[Pixel coordinate grounding data]
┄┄┄┄┄┄┄┄┄┄┄┄┄┄┄┄┄┄┄┄

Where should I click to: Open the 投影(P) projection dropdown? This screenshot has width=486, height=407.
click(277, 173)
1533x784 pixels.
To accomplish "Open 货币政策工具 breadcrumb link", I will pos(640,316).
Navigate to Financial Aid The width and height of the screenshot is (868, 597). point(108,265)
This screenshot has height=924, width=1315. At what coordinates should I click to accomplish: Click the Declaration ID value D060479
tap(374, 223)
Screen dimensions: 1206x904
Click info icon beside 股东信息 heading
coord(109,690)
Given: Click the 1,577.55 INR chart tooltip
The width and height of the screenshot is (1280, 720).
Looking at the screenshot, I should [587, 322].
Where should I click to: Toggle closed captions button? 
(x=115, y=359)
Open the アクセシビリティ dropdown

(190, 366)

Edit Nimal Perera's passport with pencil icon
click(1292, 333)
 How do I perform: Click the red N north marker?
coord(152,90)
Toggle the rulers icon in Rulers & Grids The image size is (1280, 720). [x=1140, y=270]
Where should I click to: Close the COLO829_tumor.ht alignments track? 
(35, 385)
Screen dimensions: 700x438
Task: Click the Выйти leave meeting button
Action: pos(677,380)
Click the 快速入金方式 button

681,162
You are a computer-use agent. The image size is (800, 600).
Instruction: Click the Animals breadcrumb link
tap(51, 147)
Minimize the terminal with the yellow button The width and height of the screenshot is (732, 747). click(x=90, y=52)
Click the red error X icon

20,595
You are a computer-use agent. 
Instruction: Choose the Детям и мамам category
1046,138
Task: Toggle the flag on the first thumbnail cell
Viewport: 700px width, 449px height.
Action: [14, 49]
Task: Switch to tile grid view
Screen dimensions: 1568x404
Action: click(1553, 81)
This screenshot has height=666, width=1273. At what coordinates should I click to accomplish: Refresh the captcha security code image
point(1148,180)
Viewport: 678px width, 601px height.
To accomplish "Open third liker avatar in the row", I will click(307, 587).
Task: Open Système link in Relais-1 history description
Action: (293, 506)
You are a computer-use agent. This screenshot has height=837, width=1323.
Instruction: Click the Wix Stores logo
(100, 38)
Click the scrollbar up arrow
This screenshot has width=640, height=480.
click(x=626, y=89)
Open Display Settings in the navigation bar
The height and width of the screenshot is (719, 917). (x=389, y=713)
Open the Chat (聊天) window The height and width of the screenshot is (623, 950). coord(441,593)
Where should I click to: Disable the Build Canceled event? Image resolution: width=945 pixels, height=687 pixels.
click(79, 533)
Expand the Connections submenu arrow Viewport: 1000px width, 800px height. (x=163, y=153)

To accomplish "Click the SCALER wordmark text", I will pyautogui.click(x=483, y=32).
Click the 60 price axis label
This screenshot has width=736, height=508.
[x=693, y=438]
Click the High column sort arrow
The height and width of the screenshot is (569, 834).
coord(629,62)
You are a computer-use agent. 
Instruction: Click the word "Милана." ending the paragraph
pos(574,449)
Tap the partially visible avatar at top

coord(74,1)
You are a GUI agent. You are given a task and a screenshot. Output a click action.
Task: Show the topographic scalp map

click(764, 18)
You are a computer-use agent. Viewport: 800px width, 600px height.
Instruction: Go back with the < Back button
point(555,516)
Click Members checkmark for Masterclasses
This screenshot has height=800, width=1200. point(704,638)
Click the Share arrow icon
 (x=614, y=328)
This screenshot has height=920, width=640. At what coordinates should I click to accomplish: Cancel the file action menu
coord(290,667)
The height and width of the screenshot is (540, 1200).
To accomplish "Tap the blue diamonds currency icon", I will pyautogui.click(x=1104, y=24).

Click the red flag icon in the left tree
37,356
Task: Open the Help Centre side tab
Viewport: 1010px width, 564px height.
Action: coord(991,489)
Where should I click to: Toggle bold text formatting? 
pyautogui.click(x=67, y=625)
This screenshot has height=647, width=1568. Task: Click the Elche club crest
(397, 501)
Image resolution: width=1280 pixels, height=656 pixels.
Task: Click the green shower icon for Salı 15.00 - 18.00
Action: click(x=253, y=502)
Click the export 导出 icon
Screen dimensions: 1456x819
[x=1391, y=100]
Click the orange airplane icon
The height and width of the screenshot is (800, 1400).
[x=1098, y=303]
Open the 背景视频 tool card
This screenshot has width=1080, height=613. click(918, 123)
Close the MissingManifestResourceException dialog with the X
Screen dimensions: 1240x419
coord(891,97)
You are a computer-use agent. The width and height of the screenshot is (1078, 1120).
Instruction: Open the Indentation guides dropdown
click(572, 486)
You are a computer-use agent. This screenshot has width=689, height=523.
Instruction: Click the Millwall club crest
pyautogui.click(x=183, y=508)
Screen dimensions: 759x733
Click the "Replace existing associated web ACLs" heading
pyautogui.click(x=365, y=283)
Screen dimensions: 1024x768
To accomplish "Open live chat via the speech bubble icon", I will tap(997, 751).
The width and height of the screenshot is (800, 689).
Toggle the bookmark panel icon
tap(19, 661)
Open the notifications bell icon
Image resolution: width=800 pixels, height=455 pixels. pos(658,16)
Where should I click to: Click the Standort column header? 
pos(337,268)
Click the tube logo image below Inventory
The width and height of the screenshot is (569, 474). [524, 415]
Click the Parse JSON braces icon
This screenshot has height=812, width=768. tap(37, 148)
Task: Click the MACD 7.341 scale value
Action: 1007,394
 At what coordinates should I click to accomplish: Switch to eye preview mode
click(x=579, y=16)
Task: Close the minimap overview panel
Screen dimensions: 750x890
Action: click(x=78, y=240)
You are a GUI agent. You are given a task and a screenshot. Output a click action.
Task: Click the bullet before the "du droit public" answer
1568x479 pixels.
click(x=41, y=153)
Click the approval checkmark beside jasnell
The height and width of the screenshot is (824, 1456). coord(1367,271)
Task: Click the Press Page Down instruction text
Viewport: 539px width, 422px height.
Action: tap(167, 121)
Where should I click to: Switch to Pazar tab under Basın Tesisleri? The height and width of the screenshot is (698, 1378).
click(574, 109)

┄┄┄┄┄┄┄┄┄┄┄┄┄┄┄┄┄┄┄┄

▸ Problem details
Return every record above exactly as it appears.

▸ Exercise answer
Where should I click to: Open the 投影(P) projection dropdown? This screenshot has width=486, height=407.
click(277, 173)
1533x784 pixels.
To accomplish "Open 货币政策工具 breadcrumb link", I will pos(640,316).
Navigate to Financial Aid The width and height of the screenshot is (868, 597). point(108,265)
This screenshot has height=924, width=1315. At what coordinates should I click to accomplish: Click the Declaration ID value D060479
tap(374, 223)
Screen dimensions: 1206x904
Click info icon beside 股东信息 heading
coord(109,690)
Given: Click the 1,577.55 INR chart tooltip
The width and height of the screenshot is (1280, 720).
Looking at the screenshot, I should [587, 322].
Where should I click to: Toggle closed captions button? 
(x=115, y=359)
Open the アクセシビリティ dropdown

(190, 366)

Edit Nimal Perera's passport with pencil icon
click(1292, 333)
 How do I perform: Click the red N north marker?
coord(152,90)
Toggle the rulers icon in Rulers & Grids The image size is (1280, 720). [x=1140, y=270]
Where should I click to: Close the COLO829_tumor.ht alignments track? 
(35, 385)
Screen dimensions: 700x438
Task: Click the Выйти leave meeting button
Action: pos(677,380)
Click the 快速入金方式 button

681,162
You are a computer-use agent. The image size is (800, 600).
Instruction: Click the Animals breadcrumb link
tap(51, 147)
Minimize the terminal with the yellow button The width and height of the screenshot is (732, 747). click(x=90, y=52)
Click the red error X icon

20,595
You are a computer-use agent. 
Instruction: Choose the Детям и мамам category
1046,138
Task: Toggle the flag on the first thumbnail cell
Viewport: 700px width, 449px height.
Action: [14, 49]
Task: Switch to tile grid view
Screen dimensions: 1568x404
Action: click(1553, 81)
This screenshot has height=666, width=1273. At what coordinates should I click to accomplish: Refresh the captcha security code image
point(1148,180)
Viewport: 678px width, 601px height.
To accomplish "Open third liker avatar in the row", I will click(307, 587).
Task: Open Système link in Relais-1 history description
Action: (293, 506)
You are a computer-use agent. This screenshot has height=837, width=1323.
Instruction: Click the Wix Stores logo
(100, 38)
Click the scrollbar up arrow
This screenshot has width=640, height=480.
click(x=626, y=89)
Open Display Settings in the navigation bar
The height and width of the screenshot is (719, 917). (x=389, y=713)
Open the Chat (聊天) window The height and width of the screenshot is (623, 950). coord(441,593)
Where should I click to: Disable the Build Canceled event? Image resolution: width=945 pixels, height=687 pixels.
click(79, 533)
Expand the Connections submenu arrow Viewport: 1000px width, 800px height. (x=163, y=153)

To accomplish "Click the SCALER wordmark text", I will pyautogui.click(x=483, y=32).
Click the 60 price axis label
This screenshot has width=736, height=508.
[x=693, y=438]
Click the High column sort arrow
The height and width of the screenshot is (569, 834).
coord(629,62)
You are a computer-use agent. 
Instruction: Click the word "Милана." ending the paragraph
pos(574,449)
Tap the partially visible avatar at top

coord(74,1)
You are a GUI agent. You are given a task and a screenshot. Output a click action.
Task: Show the topographic scalp map

click(764, 18)
You are a computer-use agent. Viewport: 800px width, 600px height.
Instruction: Go back with the < Back button
point(555,516)
Click Members checkmark for Masterclasses
This screenshot has height=800, width=1200. point(704,638)
Click the Share arrow icon
 (x=614, y=328)
This screenshot has height=920, width=640. At what coordinates should I click to accomplish: Cancel the file action menu
coord(290,667)
The height and width of the screenshot is (540, 1200).
To accomplish "Tap the blue diamonds currency icon", I will pyautogui.click(x=1104, y=24).

Click the red flag icon in the left tree
37,356
Task: Open the Help Centre side tab
Viewport: 1010px width, 564px height.
Action: coord(991,489)
Where should I click to: Toggle bold text formatting? 
pyautogui.click(x=67, y=625)
This screenshot has height=647, width=1568. Task: Click the Elche club crest
(397, 501)
Image resolution: width=1280 pixels, height=656 pixels.
Task: Click the green shower icon for Salı 15.00 - 18.00
Action: click(x=253, y=502)
Click the export 导出 icon
Screen dimensions: 1456x819
[x=1391, y=100]
Click the orange airplane icon
The height and width of the screenshot is (800, 1400).
[x=1098, y=303]
Open the 背景视频 tool card
This screenshot has width=1080, height=613. click(918, 123)
Close the MissingManifestResourceException dialog with the X
Screen dimensions: 1240x419
coord(891,97)
You are a computer-use agent. The width and height of the screenshot is (1078, 1120).
Instruction: Open the Indentation guides dropdown
click(572, 486)
You are a computer-use agent. This screenshot has width=689, height=523.
Instruction: Click the Millwall club crest
pyautogui.click(x=183, y=508)
Screen dimensions: 759x733
Click the "Replace existing associated web ACLs" heading
pyautogui.click(x=365, y=283)
Screen dimensions: 1024x768
To accomplish "Open live chat via the speech bubble icon", I will tap(997, 751).
The width and height of the screenshot is (800, 689).
Toggle the bookmark panel icon
tap(19, 661)
Open the notifications bell icon
Image resolution: width=800 pixels, height=455 pixels. pos(658,16)
Where should I click to: Click the Standort column header? 
pos(337,268)
Click the tube logo image below Inventory
The width and height of the screenshot is (569, 474). [524, 415]
Click the Parse JSON braces icon
This screenshot has height=812, width=768. tap(37, 148)
Task: Click the MACD 7.341 scale value
Action: 1007,394
 At what coordinates should I click to accomplish: Switch to eye preview mode
click(x=579, y=16)
Task: Close the minimap overview panel
Screen dimensions: 750x890
Action: click(x=78, y=240)
You are a GUI agent. You are given a task and a screenshot. Output a click action.
Task: Click the bullet before the "du droit public" answer
1568x479 pixels.
click(x=41, y=153)
Click the approval checkmark beside jasnell
The height and width of the screenshot is (824, 1456). coord(1367,271)
Task: Click the Press Page Down instruction text
Viewport: 539px width, 422px height.
Action: tap(167, 121)
Where should I click to: Switch to Pazar tab under Basın Tesisleri? The height and width of the screenshot is (698, 1378).
click(574, 109)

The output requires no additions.